The above expansion of \(A\) is known as the expansion along first row.
There are three rows and three columns in a square matrix of order \(3.\) The expression \(\left( {ii} \right)\) for the determinant of a square matrix of order \(3\) can be arranged in various forms to obtain the expansion of \(\left| A \right|\) along any of its rows or columns.
In order to expand \(\left| A \right|\) about a row or a column we multiply each element \({a_{ij}}\) in the \({i^{{\text{th}}}}\) row with \({\left( { – 1} \right)^{1 + j}}\) times the determinant of the sub-matrix obtained by leaving the row and column the element in present in.
Consider, \(|A| = \left| {\begin{array}{*{20}{l}} {{a_{11}}}&{{a_{12}}}&{{a_{13}}}\\ {{a_{21}}}&{{a_{22}}}&{{a_{23}}}\\ {{a_{31}}}&{{a_{32}}}&{{a_{33}}} \end{array}} \right|\)
Along the second row,
\(|A| = {( – 1)^{2 + 1}}{a_{21}}\left| {\begin{array}{*{20}{l}} {{a_{12}}}&{{a_{13}}}\\ {{a_{32}}}&{{a_{33}}} \end{array}} \right| + {( – 1)^{2 + 2}}{a_{22}}\left| {\begin{array}{*{20}{l}} {{a_{11}}}&{{a_{13}}}\\ {{a_{31}}}&{{a_{33}}} \end{array}} \right| + {( – 1)^{2 + 3}}{a_{23}}\left| {\begin{array}{*{20}{l}} {{a_{11}}}&{{a_{12}}}\\ {{a_{31}}}&{{a_{32}}} \end{array}} \right|\)
About second column,
\(|A| = {( – 1)^{1 + 2}}{a_{12}}\left| {\begin{array}{*{20}{l}} {{a_{21}}}&{{a_{23}}}\\ {{a_{31}}}&{{a_{33}}} \end{array}} \right| + {( – 1)^{2 + 2}}{a_{22}}\left| {\begin{array}{*{20}{l}} {{a_{11}}}&{{a_{13}}}\\ {{a_{31}}}&{{a_{33}}} \end{array}} \right| + {( – 1)^{3 + 2}}{a_{32}}\left| {\begin{array}{*{20}{l}} {{a_{11}}}&{{a_{13}}}\\ {{a_{21}}}&{{a_{23}}} \end{array}} \right|\)
This method can be used for any row and column to compute \(|A|\) of a square matrix.
Note 1: Determinants are only found for square matrices. There are no determinants for non-square matrices.
Note 2: The determinant of a square matrix of order \(3\) can be expanded along any row or column.
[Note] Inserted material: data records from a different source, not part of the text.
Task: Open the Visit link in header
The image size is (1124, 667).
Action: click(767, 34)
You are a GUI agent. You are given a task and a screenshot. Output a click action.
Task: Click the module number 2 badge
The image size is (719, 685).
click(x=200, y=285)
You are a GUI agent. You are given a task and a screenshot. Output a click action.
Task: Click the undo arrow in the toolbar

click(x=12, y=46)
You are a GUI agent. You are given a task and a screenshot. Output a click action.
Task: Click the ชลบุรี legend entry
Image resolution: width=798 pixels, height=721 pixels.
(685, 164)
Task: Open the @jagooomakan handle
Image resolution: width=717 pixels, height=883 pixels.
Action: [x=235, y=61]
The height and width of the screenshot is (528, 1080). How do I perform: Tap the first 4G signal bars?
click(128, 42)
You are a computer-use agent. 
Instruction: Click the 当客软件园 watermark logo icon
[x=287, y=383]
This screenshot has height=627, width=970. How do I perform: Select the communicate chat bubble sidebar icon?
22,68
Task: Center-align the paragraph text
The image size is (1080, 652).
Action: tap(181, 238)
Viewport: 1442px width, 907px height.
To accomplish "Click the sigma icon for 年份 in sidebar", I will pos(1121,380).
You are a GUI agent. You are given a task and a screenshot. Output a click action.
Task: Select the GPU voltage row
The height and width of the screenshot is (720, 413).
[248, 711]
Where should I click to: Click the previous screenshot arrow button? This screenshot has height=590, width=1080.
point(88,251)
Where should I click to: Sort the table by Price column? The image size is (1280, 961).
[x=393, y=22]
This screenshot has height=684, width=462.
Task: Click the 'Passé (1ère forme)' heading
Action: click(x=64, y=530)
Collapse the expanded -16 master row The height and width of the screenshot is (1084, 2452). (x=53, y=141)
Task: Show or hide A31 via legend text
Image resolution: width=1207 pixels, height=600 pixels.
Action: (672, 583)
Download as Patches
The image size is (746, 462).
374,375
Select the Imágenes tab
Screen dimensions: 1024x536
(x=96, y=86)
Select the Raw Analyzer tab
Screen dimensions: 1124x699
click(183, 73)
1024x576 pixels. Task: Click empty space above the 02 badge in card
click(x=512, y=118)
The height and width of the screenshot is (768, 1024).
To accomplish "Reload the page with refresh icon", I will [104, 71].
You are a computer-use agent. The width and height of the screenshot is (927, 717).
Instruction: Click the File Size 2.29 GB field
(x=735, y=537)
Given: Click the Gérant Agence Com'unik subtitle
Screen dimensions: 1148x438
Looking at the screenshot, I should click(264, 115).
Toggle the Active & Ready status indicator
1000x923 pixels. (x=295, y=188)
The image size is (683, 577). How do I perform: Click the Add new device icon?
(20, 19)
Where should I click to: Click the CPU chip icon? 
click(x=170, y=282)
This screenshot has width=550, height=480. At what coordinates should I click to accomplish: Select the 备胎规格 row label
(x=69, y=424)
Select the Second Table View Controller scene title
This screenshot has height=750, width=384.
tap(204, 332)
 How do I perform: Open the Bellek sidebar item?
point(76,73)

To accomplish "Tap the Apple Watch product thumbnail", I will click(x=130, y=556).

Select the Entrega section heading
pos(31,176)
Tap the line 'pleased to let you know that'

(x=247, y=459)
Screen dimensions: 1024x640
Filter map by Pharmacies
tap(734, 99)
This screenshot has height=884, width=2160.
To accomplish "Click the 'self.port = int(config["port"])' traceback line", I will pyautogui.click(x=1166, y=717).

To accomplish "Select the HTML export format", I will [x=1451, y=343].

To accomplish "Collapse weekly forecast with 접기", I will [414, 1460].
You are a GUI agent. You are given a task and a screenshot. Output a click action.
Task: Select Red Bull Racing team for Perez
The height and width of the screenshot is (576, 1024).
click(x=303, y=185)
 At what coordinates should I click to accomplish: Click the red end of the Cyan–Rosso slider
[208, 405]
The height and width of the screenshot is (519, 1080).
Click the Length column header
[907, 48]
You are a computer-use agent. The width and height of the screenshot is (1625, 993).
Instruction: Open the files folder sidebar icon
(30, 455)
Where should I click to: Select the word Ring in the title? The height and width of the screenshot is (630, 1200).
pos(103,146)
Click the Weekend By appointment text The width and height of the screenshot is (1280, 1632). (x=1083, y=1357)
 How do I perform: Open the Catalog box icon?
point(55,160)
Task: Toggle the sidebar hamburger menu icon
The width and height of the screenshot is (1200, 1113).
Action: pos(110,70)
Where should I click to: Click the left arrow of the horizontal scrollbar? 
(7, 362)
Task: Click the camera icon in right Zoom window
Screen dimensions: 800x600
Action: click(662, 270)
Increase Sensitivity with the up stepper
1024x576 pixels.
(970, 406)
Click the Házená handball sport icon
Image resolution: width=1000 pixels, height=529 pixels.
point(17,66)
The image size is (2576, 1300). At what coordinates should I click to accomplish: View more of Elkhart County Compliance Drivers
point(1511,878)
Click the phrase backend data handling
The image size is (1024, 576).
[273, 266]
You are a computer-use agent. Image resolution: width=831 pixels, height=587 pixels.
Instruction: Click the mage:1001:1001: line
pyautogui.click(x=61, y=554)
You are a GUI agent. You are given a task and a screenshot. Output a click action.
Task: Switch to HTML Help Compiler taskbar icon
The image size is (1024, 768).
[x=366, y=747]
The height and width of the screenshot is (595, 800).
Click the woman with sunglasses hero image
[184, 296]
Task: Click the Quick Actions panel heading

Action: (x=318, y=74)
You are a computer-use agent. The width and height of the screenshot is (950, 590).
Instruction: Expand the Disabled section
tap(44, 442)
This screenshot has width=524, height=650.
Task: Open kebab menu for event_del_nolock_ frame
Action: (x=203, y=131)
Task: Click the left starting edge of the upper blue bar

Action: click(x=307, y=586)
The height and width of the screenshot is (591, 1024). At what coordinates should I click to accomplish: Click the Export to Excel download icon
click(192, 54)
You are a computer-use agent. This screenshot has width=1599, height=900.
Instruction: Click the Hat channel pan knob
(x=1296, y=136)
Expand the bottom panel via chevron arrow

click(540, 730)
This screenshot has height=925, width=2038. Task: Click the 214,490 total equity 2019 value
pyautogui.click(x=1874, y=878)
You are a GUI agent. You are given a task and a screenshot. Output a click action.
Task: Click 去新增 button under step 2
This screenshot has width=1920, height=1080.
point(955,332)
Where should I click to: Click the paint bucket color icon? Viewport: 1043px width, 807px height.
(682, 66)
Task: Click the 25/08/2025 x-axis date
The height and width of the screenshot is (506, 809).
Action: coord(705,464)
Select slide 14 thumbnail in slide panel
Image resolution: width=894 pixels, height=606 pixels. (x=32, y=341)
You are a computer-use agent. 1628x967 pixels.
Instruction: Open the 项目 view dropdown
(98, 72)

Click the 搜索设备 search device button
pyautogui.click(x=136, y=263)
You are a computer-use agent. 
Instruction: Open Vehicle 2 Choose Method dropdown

Note 3: If a row or a column of a determinant consists of all zeros, then the value of the determinant is zero.
The determinant of a square matrix of order \(3\) can be evaluated by the following procedure called the Sarrus diagram.
Consider this determinant \(\left| {\begin{array}{*{20}{l}} {{a_{11}}}&{{a_{12}}}&{{a_{13}}}\\ {{a_{21}}}&{{a_{22}}}&{{a_{23}}}\\ {{a_{31}}}&{{a_{32}}}&{{a_{33}}} \end{array}} \right|\) of the square matrix \(A = \left[ {\begin{array}{*{20}{l}} {{a_{11}}}&{{a_{12}}}&{{a_{13}}}\\ {{a_{21}}}&{{a_{22}}}&{{a_{23}}}\\ {{a_{31}}}&{{a_{32}}}&{{a_{33}}} \end{array}} \right]\)
In order to find the value of the determinant, follow these steps described below.
Step 1: Enlarge the determinant by adjoining the first two columns on the right.
Step 2: Draw lines parallel and perpendicular to the diagonal as shown below.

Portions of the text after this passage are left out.